Provided records
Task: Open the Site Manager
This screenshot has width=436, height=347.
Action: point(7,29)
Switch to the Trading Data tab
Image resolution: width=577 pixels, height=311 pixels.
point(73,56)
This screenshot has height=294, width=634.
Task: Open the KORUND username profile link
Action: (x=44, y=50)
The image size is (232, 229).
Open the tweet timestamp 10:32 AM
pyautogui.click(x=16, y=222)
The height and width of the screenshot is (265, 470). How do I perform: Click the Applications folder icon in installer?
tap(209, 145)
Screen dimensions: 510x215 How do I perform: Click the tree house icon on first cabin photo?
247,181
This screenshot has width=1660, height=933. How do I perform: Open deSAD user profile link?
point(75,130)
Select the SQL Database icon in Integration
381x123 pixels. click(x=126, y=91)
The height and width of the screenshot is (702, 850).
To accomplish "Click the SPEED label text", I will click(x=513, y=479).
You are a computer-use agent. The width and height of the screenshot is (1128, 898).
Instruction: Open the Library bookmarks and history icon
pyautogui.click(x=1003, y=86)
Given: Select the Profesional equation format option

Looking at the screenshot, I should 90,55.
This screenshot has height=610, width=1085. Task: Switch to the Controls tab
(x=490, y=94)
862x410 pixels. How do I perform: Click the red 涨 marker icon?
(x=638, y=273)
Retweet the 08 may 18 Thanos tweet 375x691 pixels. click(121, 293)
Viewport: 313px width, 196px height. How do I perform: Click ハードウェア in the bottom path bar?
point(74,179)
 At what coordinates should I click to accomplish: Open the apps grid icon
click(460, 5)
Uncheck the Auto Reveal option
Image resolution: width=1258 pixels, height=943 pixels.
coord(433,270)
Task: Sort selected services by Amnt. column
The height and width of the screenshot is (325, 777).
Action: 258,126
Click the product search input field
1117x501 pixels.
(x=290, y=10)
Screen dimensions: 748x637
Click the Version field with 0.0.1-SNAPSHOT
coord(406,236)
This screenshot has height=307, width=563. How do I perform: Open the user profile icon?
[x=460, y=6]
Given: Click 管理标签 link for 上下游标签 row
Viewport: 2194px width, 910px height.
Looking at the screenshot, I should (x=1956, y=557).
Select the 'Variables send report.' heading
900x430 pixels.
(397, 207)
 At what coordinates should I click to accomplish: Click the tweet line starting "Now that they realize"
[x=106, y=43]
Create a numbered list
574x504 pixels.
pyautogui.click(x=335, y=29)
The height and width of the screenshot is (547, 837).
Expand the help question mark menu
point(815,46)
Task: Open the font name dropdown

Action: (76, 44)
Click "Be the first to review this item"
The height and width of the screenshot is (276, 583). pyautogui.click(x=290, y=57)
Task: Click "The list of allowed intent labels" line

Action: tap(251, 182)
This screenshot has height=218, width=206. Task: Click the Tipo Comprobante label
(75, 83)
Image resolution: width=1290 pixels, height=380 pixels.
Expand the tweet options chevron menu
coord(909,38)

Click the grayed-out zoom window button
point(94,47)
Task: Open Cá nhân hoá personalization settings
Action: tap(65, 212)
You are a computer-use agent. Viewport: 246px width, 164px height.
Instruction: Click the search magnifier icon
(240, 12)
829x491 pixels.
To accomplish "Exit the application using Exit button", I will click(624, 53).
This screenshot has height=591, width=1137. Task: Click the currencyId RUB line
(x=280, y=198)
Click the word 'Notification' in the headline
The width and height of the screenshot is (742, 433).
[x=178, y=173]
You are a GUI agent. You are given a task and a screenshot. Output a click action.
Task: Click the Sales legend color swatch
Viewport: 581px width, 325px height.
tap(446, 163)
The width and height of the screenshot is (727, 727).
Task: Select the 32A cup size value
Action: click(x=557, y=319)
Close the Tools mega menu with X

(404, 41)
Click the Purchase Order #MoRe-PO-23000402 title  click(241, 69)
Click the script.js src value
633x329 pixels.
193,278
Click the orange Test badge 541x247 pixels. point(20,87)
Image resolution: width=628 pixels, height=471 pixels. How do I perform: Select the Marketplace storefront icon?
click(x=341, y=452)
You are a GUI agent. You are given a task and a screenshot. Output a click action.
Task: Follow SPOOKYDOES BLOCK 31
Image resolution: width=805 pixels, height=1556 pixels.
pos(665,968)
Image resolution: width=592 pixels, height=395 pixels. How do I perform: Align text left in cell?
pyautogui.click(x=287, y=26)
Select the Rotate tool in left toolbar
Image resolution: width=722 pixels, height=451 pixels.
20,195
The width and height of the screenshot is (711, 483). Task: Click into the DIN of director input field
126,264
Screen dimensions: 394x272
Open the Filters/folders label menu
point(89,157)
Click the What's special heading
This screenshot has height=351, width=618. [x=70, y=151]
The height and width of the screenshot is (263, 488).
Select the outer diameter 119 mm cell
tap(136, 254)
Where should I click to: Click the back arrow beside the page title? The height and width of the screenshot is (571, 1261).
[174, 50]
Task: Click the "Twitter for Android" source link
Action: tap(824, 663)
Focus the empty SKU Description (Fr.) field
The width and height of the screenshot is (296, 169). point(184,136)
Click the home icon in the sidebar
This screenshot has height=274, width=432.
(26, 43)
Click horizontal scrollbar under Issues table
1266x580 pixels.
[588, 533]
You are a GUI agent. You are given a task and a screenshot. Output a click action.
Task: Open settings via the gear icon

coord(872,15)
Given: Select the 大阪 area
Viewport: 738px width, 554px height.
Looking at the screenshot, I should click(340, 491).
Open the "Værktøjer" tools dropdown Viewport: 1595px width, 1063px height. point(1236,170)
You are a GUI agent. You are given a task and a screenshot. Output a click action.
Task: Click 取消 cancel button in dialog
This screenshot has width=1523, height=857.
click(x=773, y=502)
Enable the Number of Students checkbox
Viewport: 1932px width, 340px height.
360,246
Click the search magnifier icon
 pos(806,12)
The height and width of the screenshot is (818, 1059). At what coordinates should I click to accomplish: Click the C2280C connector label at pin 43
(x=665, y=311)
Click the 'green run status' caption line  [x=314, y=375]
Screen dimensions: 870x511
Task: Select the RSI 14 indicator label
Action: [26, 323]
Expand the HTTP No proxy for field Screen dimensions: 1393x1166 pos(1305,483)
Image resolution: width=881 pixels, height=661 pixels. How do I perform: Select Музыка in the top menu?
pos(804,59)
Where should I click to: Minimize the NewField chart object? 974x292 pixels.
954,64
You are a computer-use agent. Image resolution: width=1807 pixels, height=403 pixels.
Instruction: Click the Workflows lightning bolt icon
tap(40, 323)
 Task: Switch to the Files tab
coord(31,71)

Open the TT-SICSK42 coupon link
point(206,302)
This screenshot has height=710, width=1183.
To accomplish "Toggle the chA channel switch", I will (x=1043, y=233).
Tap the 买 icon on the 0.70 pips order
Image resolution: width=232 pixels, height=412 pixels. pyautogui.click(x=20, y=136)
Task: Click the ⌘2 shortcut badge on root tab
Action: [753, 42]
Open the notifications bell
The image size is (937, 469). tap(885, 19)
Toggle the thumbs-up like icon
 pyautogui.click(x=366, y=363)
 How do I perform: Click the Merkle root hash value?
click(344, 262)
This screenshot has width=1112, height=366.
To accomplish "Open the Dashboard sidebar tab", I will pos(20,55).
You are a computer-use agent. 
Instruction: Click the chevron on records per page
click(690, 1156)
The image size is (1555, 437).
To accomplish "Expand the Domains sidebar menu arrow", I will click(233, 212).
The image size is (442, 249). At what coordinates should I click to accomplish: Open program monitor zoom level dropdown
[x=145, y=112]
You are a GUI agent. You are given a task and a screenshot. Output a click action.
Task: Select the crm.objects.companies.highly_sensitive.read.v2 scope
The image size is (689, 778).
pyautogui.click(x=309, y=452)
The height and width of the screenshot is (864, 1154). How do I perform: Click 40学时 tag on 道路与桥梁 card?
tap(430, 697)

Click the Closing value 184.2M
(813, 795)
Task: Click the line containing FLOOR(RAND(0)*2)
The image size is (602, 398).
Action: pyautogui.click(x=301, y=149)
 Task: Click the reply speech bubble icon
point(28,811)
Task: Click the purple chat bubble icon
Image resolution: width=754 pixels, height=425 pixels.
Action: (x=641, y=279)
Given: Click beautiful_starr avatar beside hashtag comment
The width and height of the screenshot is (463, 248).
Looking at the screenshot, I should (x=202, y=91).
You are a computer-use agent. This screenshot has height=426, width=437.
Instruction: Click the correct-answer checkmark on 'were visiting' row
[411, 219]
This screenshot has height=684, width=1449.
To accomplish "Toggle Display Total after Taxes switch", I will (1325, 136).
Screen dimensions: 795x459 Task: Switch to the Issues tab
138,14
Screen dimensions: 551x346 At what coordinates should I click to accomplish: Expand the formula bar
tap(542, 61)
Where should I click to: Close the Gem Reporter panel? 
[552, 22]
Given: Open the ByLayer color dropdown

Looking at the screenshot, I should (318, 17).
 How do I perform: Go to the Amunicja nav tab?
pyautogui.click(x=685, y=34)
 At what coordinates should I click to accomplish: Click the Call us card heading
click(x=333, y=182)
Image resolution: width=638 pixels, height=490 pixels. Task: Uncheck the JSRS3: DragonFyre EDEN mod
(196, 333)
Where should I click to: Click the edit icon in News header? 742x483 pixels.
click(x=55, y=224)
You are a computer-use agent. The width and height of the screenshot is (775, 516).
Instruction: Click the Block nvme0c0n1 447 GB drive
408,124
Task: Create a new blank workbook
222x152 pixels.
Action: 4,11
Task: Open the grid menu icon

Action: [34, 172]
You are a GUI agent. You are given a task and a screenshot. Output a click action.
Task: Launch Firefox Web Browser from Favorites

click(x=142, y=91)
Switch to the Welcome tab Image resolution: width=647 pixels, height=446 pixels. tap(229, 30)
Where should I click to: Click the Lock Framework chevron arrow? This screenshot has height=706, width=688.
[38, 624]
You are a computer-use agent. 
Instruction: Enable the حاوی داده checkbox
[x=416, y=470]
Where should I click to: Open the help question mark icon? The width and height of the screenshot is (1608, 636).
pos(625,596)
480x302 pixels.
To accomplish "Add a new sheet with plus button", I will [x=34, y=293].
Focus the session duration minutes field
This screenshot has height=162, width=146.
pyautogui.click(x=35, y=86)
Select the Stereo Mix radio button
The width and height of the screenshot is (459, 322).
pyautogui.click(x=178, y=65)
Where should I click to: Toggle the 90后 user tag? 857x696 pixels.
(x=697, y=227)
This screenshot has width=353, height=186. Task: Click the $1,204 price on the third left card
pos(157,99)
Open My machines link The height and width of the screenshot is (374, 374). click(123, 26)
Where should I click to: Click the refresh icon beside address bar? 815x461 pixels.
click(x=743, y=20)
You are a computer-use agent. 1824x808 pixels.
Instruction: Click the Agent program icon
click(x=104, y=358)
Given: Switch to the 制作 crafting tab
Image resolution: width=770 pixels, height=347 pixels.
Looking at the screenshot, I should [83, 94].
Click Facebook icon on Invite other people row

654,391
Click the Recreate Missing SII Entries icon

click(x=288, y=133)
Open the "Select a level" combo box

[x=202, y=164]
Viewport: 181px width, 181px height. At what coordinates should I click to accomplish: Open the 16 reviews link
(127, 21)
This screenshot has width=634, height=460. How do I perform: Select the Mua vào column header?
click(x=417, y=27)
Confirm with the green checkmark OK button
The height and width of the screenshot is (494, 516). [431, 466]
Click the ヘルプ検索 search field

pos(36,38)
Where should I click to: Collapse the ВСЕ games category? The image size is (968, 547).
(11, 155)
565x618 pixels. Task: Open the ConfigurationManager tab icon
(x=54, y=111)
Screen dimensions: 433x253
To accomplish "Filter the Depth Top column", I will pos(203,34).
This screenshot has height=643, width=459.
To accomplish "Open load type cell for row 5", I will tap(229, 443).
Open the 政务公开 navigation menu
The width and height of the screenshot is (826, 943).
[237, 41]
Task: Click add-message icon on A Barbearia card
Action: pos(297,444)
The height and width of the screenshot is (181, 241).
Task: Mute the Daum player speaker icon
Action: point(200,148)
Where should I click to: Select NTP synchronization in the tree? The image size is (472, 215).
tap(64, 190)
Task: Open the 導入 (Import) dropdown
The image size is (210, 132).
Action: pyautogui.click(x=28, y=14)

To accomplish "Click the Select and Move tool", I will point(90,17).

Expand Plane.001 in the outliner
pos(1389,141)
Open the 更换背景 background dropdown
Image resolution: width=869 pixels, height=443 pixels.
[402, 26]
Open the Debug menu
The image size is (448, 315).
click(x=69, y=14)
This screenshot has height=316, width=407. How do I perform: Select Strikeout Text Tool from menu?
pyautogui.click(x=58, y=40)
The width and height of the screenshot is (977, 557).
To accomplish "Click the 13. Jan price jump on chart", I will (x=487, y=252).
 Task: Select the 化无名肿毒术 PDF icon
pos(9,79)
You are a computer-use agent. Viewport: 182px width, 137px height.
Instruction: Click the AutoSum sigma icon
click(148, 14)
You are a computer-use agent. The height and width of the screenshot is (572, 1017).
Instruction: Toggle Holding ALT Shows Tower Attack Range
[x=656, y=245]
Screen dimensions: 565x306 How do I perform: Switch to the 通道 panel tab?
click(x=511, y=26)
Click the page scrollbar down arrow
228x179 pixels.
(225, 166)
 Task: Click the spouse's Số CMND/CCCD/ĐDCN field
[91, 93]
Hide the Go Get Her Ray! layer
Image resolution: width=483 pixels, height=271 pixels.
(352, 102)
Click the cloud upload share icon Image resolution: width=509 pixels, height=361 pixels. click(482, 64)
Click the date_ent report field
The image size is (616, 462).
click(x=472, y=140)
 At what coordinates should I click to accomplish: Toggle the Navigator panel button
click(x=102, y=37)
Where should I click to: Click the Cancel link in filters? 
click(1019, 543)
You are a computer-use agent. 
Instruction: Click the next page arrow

Your objective
Copy every line that includes the string "scrollbar" from the material above.

Answer to this exercise
Click horizontal scrollbar under Issues table
Click the page scrollbar down arrow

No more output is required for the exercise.